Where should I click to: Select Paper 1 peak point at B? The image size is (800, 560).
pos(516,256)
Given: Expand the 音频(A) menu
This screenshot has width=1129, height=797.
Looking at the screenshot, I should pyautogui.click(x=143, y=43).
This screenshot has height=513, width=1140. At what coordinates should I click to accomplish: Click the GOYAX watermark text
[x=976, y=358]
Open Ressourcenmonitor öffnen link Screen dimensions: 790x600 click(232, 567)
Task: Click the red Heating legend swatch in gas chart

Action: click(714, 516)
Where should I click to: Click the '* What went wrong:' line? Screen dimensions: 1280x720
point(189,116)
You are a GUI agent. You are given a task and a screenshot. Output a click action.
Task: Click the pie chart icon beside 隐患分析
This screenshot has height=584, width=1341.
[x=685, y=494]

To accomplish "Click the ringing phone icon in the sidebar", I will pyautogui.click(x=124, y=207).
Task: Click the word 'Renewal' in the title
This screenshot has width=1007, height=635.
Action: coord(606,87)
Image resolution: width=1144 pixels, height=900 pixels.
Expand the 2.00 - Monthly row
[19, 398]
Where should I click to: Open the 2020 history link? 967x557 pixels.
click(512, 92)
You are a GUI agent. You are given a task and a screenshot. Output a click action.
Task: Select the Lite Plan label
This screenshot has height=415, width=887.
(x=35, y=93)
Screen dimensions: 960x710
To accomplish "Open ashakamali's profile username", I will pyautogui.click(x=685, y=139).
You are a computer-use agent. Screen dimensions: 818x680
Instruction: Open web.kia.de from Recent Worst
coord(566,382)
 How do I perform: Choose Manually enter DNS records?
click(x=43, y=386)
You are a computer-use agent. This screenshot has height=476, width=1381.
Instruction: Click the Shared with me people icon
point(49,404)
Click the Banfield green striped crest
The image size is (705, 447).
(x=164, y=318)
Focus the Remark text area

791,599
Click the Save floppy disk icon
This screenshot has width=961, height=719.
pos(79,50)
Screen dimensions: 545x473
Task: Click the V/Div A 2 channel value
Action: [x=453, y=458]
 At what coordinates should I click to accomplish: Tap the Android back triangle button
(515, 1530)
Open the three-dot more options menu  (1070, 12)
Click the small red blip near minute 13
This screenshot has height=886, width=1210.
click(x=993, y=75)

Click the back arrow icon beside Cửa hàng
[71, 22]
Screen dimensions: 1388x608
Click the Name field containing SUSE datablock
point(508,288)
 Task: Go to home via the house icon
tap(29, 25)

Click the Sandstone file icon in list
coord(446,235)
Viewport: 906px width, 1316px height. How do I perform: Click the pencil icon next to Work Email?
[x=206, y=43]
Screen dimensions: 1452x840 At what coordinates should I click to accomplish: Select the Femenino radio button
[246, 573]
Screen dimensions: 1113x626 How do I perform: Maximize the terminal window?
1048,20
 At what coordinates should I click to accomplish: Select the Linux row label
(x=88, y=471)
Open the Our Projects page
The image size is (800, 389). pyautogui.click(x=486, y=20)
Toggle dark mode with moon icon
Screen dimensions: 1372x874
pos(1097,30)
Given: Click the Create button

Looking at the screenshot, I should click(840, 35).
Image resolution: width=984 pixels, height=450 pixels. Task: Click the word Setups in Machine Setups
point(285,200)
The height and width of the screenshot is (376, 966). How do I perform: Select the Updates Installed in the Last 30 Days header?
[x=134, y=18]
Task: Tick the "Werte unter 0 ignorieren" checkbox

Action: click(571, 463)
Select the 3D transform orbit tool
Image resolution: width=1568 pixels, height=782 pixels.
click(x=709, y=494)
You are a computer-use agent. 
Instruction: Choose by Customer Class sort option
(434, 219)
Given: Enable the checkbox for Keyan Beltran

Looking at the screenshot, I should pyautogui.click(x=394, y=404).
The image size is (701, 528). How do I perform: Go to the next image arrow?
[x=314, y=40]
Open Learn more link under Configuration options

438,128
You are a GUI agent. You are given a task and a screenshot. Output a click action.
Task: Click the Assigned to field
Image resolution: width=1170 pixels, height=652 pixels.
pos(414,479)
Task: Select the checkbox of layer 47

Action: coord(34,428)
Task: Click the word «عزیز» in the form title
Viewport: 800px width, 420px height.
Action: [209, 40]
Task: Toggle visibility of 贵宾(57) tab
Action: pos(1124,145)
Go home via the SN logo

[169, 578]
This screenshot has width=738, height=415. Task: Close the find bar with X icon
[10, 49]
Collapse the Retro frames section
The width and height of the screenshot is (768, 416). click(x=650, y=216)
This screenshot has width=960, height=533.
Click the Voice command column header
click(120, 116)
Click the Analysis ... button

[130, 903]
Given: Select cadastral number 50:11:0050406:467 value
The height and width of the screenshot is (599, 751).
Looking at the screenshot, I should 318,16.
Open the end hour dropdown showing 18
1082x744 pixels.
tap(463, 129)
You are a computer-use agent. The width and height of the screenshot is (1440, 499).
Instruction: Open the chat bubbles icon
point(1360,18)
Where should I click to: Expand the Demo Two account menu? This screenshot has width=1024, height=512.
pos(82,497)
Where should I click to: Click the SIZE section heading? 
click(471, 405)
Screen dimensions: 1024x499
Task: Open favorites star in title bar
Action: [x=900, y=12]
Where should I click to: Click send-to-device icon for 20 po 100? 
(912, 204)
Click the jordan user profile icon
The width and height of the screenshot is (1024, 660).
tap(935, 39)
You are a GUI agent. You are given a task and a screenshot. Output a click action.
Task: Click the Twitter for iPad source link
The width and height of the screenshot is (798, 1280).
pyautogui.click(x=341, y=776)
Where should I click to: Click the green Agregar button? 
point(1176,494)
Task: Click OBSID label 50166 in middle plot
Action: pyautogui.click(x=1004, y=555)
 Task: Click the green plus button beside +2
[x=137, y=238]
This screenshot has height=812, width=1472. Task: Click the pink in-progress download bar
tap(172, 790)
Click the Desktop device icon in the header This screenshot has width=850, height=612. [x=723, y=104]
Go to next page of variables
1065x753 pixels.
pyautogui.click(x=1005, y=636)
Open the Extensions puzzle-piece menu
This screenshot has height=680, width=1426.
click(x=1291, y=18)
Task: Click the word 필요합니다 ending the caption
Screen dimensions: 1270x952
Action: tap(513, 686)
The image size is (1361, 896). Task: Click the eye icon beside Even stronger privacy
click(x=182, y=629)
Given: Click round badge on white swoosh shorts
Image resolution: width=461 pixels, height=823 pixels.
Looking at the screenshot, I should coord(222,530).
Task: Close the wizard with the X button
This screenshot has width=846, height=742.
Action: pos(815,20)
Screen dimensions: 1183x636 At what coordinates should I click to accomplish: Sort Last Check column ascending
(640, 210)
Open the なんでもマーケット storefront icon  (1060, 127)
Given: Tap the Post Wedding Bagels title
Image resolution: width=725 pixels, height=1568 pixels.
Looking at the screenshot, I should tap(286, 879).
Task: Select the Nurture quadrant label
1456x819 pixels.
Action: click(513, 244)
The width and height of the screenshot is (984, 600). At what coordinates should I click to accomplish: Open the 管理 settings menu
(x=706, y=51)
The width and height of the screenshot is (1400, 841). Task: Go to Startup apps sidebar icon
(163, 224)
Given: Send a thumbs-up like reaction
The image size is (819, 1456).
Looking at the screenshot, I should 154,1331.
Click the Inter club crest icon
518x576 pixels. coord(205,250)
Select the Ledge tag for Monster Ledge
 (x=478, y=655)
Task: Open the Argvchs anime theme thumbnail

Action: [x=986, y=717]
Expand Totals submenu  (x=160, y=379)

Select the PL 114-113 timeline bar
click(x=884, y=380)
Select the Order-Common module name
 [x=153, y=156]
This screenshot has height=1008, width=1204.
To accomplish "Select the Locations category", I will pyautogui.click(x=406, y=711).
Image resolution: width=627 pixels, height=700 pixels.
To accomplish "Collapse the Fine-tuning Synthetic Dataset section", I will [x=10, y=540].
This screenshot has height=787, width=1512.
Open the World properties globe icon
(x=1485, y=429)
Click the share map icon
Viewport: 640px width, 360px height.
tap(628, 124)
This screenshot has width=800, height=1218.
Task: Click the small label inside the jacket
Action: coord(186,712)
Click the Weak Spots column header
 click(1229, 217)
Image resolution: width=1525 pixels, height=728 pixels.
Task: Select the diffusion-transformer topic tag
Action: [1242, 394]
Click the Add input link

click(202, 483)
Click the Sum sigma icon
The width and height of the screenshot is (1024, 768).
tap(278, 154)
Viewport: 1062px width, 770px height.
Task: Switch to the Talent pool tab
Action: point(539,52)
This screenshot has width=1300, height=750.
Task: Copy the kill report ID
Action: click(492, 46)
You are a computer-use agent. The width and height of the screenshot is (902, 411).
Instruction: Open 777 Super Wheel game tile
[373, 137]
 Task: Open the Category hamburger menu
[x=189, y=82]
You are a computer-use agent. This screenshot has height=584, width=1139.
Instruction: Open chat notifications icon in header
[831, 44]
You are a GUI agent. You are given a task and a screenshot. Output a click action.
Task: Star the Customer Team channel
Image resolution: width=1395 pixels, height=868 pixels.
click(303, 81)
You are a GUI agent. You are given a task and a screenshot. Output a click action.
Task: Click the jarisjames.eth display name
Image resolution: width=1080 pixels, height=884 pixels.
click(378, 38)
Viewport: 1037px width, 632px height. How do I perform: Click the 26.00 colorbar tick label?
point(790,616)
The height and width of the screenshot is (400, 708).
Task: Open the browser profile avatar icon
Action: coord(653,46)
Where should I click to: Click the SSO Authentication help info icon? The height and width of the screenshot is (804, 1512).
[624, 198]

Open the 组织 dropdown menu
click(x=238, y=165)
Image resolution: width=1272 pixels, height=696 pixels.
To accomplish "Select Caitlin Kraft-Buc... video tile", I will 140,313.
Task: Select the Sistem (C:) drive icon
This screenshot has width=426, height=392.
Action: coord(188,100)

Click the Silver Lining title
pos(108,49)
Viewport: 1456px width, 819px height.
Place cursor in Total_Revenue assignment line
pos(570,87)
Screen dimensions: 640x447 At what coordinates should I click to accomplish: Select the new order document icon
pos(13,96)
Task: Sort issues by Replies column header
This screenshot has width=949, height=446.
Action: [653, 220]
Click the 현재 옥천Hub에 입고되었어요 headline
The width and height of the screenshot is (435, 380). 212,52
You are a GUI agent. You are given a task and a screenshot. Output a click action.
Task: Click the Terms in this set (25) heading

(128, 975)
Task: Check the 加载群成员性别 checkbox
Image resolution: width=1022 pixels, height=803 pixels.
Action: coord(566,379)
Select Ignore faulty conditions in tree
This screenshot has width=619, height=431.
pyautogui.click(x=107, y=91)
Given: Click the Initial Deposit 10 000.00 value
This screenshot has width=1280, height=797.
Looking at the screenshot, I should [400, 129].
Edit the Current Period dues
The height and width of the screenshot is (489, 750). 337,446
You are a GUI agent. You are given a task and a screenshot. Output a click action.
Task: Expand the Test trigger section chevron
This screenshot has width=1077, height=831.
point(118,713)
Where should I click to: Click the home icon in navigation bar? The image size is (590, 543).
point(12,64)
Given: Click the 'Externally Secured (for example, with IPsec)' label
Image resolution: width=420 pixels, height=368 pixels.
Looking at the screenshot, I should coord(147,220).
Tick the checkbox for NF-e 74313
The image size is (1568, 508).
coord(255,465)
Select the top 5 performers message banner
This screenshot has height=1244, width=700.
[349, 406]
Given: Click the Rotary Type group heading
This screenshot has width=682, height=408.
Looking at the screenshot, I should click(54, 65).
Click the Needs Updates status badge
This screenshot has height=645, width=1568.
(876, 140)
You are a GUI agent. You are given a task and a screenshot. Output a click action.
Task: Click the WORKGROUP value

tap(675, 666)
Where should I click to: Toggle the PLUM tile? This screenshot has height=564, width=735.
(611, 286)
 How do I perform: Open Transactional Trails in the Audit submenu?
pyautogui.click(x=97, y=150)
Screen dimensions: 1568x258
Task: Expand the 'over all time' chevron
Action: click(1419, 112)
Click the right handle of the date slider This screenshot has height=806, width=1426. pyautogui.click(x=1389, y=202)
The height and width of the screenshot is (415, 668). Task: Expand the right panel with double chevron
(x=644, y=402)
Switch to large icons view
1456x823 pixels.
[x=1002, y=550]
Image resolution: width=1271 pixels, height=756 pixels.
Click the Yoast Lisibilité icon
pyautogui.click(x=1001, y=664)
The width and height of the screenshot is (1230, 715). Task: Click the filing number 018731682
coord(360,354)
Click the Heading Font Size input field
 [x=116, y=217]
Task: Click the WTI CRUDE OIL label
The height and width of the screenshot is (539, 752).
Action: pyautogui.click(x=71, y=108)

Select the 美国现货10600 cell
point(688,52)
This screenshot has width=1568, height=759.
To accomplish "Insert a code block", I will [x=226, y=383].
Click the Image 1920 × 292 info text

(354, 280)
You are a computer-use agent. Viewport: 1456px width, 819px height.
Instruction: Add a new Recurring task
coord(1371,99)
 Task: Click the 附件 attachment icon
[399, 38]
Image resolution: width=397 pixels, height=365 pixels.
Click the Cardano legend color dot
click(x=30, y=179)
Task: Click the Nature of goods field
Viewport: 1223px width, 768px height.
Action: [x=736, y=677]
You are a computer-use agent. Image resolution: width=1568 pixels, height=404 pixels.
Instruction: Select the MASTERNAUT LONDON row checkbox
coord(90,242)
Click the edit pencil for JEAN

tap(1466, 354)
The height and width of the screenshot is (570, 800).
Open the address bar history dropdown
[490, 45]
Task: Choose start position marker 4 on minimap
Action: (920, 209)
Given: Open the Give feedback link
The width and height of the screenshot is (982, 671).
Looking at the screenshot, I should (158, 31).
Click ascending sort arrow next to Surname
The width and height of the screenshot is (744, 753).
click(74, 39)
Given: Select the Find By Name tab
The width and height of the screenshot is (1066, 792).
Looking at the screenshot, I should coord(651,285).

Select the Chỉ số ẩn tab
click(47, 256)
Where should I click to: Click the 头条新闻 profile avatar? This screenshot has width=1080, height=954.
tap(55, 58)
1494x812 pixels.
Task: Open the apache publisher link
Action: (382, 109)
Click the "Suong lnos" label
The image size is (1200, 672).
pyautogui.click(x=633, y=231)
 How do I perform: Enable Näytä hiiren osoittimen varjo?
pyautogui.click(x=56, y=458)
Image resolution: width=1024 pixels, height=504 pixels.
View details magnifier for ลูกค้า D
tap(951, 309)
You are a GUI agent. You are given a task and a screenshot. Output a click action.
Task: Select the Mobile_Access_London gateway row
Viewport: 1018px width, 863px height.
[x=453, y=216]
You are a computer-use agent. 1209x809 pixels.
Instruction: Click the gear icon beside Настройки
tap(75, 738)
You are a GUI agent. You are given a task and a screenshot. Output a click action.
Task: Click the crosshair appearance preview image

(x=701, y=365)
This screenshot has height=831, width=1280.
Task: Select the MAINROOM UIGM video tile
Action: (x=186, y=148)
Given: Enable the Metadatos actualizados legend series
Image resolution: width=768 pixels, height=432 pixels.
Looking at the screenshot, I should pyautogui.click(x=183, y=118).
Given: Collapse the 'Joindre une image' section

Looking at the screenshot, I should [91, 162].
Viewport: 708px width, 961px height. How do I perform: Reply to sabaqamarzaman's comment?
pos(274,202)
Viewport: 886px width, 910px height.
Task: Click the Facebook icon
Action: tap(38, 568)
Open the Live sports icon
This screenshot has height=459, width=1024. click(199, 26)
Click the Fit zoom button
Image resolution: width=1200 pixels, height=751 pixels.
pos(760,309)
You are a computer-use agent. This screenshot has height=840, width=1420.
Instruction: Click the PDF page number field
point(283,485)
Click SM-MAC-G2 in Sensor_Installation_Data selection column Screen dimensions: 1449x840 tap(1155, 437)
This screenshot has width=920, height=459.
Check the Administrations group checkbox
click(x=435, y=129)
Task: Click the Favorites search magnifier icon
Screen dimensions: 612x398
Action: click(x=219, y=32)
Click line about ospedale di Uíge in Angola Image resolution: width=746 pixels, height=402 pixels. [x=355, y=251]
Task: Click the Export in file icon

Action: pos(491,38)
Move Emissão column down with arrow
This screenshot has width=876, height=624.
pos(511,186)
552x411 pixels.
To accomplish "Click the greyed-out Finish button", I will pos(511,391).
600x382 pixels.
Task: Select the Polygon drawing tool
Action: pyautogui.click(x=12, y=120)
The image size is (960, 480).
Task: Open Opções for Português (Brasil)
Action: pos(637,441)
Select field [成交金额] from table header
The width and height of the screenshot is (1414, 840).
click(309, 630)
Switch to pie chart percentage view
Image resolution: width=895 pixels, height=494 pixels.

* WHAT NEEDS TO BE DONE *
The expected output is the exact run of lines from the start of the entries through the line with "Open Ressourcenmonitor öffnen", inclusive.

* RESPONSE TO THE EXERCISE *
Where should I click to: Select Paper 1 peak point at B? The image size is (800, 560).
pos(516,256)
Given: Expand the 音频(A) menu
This screenshot has width=1129, height=797.
Looking at the screenshot, I should pyautogui.click(x=143, y=43).
This screenshot has height=513, width=1140. At what coordinates should I click to accomplish: Click the GOYAX watermark text
[x=976, y=358]
Open Ressourcenmonitor öffnen link Screen dimensions: 790x600 click(232, 567)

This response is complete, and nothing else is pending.